# Extract provided
>>>>>
Tuesday, March 03, 2009

A terrible idea

I got the thought that since my work is sales, and my sales are slow (and my morale is low) maybe I should check out a BOOK on sales - pick up some ideas.

Yeah, that was a terrible terrible idea. From what I can tell, the whole point here is:
1) You're not unique
2) You don't HAVE anything that's unique
3) The merits of your product are meaningless
4) The only thing separating you from everyone else is how persistent you are.

Unfortunately, I'd say that 2-3 years ago, what we were selling WAS unique and did have unique merits (that helped with sales). High satisfaction scores and a rare skillset in consultants. But flash forward to today and the skills are a lot less rare, our marketing scores are lower, and there's increased competition from all angles.

So yes, to just about everyone, I'm just one of a dozen people calling about the exact same thing.

Contrast that to when I was a guy DOING the work - that's where I got to be unique, where I had specific measurable value, where the clients were eager to talk to me.

I suppose these thoughts have been brewing for a while, but having sales strategy laid out like that in black and white really put it into focus for me. Add to that my trip to Dallas with 200 other salespeople from this company, and realizing this: These people are not my Tribe.
<<<<<
# Dataset records
>>>>>
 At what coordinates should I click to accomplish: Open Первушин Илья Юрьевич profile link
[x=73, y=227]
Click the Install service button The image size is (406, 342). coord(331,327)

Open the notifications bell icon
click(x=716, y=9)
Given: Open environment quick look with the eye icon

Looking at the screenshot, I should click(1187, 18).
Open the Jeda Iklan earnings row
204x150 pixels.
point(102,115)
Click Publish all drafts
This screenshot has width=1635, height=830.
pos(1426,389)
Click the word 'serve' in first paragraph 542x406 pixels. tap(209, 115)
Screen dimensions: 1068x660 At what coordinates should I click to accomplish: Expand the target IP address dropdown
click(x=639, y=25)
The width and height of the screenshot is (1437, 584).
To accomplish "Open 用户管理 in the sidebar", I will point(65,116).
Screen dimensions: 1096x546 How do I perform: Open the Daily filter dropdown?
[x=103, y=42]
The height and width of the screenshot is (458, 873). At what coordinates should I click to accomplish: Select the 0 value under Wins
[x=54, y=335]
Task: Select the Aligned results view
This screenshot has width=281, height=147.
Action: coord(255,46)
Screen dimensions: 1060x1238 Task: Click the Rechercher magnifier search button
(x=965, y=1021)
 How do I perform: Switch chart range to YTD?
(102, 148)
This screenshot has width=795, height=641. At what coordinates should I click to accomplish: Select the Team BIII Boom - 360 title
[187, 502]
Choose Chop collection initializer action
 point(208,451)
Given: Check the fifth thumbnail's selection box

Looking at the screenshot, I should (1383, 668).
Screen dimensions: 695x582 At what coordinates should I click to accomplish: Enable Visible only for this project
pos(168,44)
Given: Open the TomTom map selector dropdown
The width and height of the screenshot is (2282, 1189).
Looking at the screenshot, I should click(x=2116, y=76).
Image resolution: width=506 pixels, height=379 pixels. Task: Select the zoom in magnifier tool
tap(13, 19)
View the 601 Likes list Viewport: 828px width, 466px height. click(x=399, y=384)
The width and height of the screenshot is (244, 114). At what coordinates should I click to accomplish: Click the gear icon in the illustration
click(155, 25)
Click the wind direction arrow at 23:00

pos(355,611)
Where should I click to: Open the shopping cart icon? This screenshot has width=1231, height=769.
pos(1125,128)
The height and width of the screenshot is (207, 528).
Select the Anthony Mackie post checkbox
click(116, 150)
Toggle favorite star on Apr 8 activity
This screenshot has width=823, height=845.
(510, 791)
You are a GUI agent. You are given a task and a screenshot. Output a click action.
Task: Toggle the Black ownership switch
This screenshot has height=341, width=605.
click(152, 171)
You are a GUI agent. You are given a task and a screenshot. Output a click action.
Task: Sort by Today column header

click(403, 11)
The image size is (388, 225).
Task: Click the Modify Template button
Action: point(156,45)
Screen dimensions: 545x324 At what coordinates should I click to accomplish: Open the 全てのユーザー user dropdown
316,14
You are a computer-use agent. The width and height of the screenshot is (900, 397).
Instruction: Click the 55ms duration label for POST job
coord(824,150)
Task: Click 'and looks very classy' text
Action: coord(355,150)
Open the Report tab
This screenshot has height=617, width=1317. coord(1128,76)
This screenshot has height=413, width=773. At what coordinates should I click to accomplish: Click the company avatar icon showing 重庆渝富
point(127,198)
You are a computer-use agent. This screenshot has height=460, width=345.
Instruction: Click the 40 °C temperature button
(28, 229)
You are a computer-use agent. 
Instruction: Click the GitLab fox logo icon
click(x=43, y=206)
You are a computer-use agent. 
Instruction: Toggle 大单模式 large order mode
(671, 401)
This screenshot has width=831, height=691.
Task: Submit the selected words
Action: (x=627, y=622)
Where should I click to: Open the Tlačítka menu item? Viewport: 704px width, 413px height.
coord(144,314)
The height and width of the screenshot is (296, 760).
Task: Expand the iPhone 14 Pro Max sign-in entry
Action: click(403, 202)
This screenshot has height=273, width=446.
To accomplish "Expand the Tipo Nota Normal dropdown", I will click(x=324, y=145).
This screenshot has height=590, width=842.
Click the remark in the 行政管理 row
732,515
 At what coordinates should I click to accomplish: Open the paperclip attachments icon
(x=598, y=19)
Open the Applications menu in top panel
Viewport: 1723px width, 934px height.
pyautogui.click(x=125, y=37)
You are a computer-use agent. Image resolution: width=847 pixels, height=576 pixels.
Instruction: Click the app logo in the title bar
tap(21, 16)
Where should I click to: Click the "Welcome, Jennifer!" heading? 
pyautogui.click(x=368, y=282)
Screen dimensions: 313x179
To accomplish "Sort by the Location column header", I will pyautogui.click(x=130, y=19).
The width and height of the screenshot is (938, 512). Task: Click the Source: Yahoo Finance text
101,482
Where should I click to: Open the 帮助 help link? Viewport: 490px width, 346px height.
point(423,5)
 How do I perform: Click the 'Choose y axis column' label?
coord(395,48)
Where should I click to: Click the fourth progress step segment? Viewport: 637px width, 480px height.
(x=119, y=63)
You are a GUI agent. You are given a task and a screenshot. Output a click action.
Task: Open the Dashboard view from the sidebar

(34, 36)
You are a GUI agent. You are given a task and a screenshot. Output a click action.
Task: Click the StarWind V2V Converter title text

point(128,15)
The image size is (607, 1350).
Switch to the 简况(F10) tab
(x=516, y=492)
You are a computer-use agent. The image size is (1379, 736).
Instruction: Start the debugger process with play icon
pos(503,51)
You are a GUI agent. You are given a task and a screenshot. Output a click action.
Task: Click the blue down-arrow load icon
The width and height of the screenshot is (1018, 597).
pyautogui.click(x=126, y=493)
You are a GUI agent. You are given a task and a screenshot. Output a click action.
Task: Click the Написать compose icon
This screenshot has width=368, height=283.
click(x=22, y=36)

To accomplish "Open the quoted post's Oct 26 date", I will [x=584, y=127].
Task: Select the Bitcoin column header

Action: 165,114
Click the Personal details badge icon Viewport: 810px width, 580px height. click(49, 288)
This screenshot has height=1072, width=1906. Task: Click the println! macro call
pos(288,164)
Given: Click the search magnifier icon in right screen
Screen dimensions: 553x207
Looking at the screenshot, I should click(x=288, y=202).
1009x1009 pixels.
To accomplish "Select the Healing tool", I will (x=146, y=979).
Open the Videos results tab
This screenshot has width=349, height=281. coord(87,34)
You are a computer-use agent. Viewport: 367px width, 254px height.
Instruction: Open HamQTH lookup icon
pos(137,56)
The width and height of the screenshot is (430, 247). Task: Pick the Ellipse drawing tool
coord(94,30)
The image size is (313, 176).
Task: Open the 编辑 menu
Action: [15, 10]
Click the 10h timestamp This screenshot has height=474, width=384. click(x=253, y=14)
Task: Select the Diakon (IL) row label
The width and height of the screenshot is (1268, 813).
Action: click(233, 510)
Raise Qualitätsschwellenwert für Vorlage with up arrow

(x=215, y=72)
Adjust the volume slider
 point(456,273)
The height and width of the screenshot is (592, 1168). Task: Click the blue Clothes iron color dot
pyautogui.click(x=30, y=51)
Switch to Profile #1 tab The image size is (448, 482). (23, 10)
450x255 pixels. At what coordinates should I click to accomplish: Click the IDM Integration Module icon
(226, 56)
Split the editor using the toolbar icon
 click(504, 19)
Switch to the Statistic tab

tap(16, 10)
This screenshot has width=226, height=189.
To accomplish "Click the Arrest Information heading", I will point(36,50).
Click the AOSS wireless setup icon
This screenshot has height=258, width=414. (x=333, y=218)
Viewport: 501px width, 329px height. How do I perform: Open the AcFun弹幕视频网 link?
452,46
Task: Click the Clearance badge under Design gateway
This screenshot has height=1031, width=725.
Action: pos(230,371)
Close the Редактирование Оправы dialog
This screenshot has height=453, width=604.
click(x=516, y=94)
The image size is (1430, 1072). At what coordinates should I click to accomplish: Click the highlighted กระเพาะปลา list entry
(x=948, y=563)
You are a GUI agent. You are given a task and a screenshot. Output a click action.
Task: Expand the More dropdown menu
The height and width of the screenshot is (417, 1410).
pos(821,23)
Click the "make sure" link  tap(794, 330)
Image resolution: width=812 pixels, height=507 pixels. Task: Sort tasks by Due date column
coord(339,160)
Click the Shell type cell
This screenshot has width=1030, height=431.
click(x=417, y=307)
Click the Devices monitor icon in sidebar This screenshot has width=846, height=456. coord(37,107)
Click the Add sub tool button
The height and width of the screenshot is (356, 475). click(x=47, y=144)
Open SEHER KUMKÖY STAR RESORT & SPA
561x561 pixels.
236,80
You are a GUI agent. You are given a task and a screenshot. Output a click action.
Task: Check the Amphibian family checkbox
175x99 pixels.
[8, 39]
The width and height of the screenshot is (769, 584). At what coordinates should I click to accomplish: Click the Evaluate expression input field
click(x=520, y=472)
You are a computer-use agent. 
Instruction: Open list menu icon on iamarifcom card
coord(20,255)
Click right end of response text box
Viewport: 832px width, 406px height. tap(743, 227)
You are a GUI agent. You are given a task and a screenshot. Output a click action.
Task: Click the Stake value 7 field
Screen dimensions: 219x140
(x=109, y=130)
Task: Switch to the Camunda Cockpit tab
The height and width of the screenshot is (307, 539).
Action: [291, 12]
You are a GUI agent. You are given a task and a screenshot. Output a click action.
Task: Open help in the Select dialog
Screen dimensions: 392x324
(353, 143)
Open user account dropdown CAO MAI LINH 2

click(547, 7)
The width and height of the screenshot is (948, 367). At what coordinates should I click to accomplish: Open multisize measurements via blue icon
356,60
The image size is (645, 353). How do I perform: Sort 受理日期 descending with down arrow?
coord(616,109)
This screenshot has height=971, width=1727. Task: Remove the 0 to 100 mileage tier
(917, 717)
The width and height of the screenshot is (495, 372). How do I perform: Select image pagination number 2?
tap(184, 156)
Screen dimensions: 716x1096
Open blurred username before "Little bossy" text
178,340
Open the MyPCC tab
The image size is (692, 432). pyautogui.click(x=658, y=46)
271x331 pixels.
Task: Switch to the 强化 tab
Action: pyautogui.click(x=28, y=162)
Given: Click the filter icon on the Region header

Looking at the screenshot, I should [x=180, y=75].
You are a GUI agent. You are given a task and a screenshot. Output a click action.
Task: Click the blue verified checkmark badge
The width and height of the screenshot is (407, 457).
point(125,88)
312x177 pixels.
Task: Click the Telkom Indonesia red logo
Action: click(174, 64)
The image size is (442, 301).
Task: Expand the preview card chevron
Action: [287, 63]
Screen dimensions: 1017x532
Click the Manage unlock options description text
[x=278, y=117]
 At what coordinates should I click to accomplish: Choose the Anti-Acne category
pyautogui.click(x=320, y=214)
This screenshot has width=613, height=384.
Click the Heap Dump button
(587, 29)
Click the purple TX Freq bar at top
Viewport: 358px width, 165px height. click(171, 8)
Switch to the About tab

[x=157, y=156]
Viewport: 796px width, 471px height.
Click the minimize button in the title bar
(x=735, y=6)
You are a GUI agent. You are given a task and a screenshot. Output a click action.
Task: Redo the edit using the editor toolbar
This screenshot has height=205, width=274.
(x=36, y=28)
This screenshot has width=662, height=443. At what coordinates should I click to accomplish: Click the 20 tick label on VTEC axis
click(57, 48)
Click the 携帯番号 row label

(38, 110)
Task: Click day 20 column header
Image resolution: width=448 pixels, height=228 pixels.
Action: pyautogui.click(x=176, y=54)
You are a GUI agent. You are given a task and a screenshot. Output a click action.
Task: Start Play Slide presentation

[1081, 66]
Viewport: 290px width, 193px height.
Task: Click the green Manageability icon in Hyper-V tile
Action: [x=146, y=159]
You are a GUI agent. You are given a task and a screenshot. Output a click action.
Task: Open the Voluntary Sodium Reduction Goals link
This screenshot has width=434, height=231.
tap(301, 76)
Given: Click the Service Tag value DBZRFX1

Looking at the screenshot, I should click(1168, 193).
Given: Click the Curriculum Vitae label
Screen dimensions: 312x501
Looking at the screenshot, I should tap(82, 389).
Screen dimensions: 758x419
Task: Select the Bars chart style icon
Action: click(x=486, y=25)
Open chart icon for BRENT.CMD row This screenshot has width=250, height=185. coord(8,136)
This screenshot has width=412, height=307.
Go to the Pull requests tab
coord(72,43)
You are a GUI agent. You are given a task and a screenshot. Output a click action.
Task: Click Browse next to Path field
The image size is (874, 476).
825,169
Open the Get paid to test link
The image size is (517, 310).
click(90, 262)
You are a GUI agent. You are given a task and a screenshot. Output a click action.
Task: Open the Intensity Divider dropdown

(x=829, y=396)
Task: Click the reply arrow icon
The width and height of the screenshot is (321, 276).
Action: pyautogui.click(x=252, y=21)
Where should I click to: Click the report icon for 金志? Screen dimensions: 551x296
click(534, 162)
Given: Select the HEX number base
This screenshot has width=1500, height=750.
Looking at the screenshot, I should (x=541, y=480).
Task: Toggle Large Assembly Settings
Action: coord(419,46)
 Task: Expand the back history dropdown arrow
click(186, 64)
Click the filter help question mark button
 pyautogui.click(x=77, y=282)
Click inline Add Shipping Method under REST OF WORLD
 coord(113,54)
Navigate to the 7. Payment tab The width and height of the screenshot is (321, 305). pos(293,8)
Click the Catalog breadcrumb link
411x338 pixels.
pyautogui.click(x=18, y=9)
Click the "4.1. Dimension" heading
<<<<<
# What this exercise asks
A. In the blog post about sales, condense the paragraph beginning "Unfortunately, I'd say that 2-3 years ago" into two shorter sentences that keep its main facts.
B. Resume the blog post about sales after its final sentence, in the same first-person voice.

# Solved problems
A. Two or three years ago, what the company sold was unique, with high satisfaction scores and consultants who had rare skills, and that helped sales. Today those skills are much less rare, marketing scores are lower, and competition has increased from all angles.

B.
I have very little in common with them. I'm a doer. I have skills that can ACTUALLY make people's lives better, and I'm not really using them right now. For a while I hoped that by working on a more meta level (helping people FIND the people who will help them) I could spread good a bit further around. But it's feeling less and less like that is the case.

So I'm giving myself permission to explore what the next option is. To feel good about what I'm doing on a daily basis. To help clinicians and patients in a more direct way.

Actually, reading that Sales book probably WASN'T the worst idea.

2 comments:

Anonymous said...

I believe you learned something really important by picking up the sales book. Sometime you really need to know what it is that you DON'T want to continue doing. You took the next steps too - you began to focus on what you DO want. Now, keep building that field and keep going. If you have a roof over your head and people who are glad to see you when you come home - you've already won the game.

Anonymous said...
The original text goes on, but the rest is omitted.